▶ **Given text**:
Chambourcin Cottage | Boutique Accommodation

2016 has been a brilliant year for Bibby + Brady, and one of the highlights for us has been working with our awesome clients, Kim Brann and Bruce Polderman, on their Te Awanga cottage. Designed and built in 1978 by Hawke's Bay architect, Steve McGavock, it's vaulted ceilings and use of native timber were inspired by renowned New Zealand architect, John Scott.

When we first visited the cottage in April this year we were excited about the potential. The bones were there, and the architectural details were fantastic, but everything was a little tired and it was in definite need of attention. Kim and Bruce had been living in the main house (which is a larger version of the cottage) for several months, and needed our help with paint colour and flooring, as well as what to do with the beams and lighting. The decision was made to start with the cottage. Initially, once renovated, the plan was to rent it out long term, but within the first few weeks it was decided to turn it into boutique accommodation - the perfect couple's retreat, "Chambourcin Cottage".

The first decision we had to make was what to do with the beams. It was quite dark in the cottage on our first visit (mainly due to some of the windows being covered) and the beams felt a bit heavy overhead, so our first instinct was to paint them white and make them disappear. But upon reflection we realised every detail of the architecture was well thought out and the beams were an important part of the design. All of the light and electrical switches were black, as were the negative skirting boards and architraves.

The beams were a dark brown that didn't look like a natural wood colour, so we wanted them to be painted black and the ceiling in Resene Quarter Merino for a crisp contrast. We chose Resene Eighth Lemongrass for the walls of the living room. The soft, peaceful colour with a hint of green complimented the black and white, and because the neutral tone had a touch of colour it helped move and bounce light around the room.

Kim and Bruce hired their own painters and builders who did a fantastic job. Painting the beams was a fiddly job, but the finish is excellent. The old joinery was replaced with new matt black joinery, and the woodwork was brought back to life. We wanted to keep the window treatments simple and unfussy, using white curtains and blinds with matt black accessories (curtains rods and cleats).

When it came to choosing furniture and accessories for the cottage we wanted to create a beautiful retreat with comfort in mind. The scale was important in the small cottage, so although the sofa is large and solid (and super comfy), choosing it in a colour similar to the wall means it takes up less visual space. Accents of velvet and brass introduce a touch of elegance. At the time of these photos the cottage was about 90% finished - this dining table is a stand-in as the brass and marble table we chose won't be ready until early next year; and a few finishing touches like art are still to arrive.

▶ **Data records**:

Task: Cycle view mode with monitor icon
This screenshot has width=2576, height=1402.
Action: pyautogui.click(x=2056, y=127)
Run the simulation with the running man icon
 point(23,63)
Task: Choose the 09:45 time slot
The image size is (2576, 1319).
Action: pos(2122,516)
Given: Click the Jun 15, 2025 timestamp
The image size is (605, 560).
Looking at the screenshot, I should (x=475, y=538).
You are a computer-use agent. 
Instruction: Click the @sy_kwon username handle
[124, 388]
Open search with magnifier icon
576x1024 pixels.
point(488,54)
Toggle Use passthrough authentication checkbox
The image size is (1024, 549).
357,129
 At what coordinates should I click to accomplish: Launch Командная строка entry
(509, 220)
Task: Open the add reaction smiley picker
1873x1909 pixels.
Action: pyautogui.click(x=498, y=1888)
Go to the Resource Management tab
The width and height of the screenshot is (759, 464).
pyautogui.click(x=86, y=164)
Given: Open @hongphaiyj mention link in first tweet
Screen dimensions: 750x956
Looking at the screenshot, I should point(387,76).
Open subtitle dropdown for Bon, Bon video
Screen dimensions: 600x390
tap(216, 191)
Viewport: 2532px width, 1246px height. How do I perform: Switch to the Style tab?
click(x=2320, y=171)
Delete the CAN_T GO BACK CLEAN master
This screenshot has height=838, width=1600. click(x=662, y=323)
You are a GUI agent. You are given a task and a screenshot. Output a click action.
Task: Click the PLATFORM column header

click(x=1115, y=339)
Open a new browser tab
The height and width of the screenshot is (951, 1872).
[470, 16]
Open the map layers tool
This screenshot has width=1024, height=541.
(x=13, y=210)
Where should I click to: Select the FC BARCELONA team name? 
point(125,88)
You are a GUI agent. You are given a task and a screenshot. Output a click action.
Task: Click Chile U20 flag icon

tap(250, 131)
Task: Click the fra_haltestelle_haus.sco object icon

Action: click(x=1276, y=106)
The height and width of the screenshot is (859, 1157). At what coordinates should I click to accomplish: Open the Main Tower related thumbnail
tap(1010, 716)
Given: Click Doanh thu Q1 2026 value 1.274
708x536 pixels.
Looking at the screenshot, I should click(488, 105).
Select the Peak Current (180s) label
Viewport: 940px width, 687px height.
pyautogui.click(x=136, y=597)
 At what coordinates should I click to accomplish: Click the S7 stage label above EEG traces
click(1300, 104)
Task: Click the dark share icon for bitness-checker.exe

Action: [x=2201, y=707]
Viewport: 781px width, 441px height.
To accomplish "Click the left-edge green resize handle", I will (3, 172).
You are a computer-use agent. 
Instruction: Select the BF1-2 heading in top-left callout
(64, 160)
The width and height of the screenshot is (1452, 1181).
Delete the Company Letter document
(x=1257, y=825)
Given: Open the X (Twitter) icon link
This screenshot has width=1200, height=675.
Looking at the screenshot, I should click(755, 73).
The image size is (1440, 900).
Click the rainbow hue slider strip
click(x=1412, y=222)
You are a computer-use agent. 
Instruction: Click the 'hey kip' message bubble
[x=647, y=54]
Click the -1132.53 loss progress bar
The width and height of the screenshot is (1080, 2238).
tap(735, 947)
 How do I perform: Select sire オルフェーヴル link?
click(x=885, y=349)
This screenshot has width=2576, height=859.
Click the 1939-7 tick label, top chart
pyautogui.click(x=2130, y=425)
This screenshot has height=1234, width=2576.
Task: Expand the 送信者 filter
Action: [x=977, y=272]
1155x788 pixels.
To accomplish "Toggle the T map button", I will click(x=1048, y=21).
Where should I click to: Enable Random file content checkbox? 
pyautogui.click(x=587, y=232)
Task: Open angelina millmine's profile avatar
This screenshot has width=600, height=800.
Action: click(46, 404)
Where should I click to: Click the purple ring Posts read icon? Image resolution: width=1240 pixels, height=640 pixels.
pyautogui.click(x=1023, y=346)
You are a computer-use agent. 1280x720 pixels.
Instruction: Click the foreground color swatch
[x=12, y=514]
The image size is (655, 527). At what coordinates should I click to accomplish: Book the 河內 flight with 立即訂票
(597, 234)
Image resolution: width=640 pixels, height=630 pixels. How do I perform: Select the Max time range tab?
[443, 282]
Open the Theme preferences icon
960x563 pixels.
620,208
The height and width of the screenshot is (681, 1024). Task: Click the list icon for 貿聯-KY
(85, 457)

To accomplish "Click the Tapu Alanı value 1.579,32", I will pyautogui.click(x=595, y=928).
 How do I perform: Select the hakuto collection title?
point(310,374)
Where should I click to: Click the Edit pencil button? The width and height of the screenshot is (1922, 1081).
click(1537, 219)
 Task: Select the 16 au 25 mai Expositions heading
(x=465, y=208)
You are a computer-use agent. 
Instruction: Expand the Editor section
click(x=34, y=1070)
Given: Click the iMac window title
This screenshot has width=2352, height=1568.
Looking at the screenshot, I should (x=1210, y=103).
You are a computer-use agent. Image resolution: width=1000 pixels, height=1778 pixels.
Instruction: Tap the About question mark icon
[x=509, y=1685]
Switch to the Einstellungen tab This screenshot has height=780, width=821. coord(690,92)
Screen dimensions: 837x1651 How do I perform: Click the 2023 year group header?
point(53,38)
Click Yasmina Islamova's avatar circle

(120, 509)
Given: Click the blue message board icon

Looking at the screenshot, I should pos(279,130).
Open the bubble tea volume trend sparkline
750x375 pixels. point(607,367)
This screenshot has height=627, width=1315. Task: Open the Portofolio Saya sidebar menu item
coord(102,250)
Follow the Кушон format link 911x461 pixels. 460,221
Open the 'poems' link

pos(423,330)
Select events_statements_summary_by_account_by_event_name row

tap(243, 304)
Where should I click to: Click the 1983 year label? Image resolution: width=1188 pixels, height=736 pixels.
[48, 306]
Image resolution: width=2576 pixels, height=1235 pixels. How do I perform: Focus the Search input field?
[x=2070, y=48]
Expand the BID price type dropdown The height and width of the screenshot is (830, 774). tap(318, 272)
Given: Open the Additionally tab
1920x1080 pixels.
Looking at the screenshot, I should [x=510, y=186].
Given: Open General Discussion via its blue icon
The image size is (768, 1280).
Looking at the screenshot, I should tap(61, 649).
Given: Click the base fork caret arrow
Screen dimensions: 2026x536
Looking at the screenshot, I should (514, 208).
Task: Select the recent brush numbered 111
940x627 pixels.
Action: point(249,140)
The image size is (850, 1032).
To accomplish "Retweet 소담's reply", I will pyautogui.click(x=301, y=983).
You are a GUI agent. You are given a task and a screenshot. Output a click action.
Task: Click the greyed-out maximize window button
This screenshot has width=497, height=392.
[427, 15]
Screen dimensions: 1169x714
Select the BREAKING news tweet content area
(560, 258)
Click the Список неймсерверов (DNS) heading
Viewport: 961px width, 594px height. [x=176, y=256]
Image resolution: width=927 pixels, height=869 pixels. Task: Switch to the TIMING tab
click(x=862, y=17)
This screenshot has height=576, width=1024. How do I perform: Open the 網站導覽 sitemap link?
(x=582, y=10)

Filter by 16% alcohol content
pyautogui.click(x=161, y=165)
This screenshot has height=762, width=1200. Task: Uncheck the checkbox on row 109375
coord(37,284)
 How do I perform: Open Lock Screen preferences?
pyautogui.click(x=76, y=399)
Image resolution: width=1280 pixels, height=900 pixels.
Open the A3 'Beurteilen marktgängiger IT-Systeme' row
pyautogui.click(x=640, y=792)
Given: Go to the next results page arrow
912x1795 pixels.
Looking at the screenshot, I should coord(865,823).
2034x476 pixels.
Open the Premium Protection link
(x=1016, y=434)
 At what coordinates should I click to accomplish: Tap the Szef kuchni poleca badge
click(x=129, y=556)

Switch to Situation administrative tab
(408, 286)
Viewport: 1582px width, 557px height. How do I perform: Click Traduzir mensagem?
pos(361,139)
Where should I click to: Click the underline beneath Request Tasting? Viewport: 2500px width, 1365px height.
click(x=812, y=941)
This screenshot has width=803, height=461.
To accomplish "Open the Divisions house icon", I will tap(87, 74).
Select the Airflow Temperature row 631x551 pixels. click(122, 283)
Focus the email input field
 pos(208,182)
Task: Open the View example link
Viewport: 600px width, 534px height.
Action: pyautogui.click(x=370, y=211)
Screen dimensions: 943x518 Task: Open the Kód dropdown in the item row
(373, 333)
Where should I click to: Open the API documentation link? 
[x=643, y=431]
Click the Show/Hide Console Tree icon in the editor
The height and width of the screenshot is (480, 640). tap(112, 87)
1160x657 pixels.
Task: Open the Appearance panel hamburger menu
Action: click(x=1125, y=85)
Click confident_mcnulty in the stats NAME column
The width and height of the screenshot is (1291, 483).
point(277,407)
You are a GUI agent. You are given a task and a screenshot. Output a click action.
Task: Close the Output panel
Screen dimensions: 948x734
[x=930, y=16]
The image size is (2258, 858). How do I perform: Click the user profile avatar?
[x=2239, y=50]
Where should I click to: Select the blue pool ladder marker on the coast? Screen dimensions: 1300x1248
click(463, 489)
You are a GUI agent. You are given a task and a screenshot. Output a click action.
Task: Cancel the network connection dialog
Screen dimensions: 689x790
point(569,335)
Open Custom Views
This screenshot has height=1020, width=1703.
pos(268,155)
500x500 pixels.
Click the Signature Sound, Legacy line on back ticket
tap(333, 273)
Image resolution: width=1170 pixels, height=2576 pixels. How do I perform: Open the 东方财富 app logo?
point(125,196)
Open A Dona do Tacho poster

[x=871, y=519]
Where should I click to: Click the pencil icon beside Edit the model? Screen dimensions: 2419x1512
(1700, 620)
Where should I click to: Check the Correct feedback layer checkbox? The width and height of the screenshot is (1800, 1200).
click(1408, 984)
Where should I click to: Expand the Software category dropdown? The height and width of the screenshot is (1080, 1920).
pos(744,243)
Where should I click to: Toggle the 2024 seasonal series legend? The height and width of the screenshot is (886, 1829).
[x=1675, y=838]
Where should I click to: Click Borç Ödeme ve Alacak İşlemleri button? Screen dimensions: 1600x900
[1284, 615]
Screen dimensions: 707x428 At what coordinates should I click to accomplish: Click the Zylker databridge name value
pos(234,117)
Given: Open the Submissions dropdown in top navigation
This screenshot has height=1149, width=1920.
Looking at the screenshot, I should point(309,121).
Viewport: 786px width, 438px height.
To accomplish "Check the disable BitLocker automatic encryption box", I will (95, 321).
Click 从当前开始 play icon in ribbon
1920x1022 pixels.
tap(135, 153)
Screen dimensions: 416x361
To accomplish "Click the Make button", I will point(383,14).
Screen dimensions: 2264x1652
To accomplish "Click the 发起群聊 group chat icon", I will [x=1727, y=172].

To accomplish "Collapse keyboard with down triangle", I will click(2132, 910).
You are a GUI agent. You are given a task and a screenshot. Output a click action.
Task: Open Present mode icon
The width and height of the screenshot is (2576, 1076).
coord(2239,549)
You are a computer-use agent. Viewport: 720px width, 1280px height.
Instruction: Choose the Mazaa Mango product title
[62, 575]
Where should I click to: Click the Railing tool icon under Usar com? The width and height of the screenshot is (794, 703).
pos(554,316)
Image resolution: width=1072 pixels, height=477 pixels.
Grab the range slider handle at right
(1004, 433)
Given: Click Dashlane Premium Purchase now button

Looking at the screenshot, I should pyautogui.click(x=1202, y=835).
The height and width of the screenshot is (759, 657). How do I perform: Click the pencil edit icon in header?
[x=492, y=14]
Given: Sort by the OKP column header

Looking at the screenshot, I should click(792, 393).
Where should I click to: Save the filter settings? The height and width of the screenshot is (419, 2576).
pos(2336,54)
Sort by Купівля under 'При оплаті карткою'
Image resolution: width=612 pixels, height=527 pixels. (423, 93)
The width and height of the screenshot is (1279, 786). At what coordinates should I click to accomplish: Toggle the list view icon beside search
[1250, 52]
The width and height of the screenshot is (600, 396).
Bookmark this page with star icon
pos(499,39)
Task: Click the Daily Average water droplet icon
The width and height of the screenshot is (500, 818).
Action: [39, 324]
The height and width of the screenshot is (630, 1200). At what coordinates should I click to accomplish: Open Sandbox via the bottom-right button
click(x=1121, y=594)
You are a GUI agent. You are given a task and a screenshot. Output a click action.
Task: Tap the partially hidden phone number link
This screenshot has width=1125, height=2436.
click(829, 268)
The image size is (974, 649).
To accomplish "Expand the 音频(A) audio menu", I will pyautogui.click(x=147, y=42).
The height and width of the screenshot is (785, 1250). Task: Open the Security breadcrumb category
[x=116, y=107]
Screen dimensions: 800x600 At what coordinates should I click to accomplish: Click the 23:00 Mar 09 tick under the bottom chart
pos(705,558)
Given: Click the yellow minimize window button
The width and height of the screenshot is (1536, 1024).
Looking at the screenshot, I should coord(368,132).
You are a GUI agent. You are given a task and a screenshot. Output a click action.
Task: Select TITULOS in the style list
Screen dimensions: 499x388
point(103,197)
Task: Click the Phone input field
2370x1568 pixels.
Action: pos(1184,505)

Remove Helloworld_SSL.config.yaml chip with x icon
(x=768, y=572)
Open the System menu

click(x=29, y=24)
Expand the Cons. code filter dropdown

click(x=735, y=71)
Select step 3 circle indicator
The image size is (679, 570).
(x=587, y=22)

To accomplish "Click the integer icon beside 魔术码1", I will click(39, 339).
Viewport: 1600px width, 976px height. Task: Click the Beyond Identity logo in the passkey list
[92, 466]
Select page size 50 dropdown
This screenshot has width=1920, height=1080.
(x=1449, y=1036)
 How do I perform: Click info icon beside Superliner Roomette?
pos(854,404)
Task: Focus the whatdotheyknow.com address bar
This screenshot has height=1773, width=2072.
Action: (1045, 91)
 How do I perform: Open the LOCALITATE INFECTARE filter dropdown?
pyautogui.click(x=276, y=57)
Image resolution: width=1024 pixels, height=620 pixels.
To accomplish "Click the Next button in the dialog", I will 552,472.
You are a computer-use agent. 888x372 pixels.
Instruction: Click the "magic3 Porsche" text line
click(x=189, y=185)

▶ **Set task**:
In the cottage renovation text, what paint was picked for the living room walls?

▶ **Output below**:
Resene Eighth Lemongrass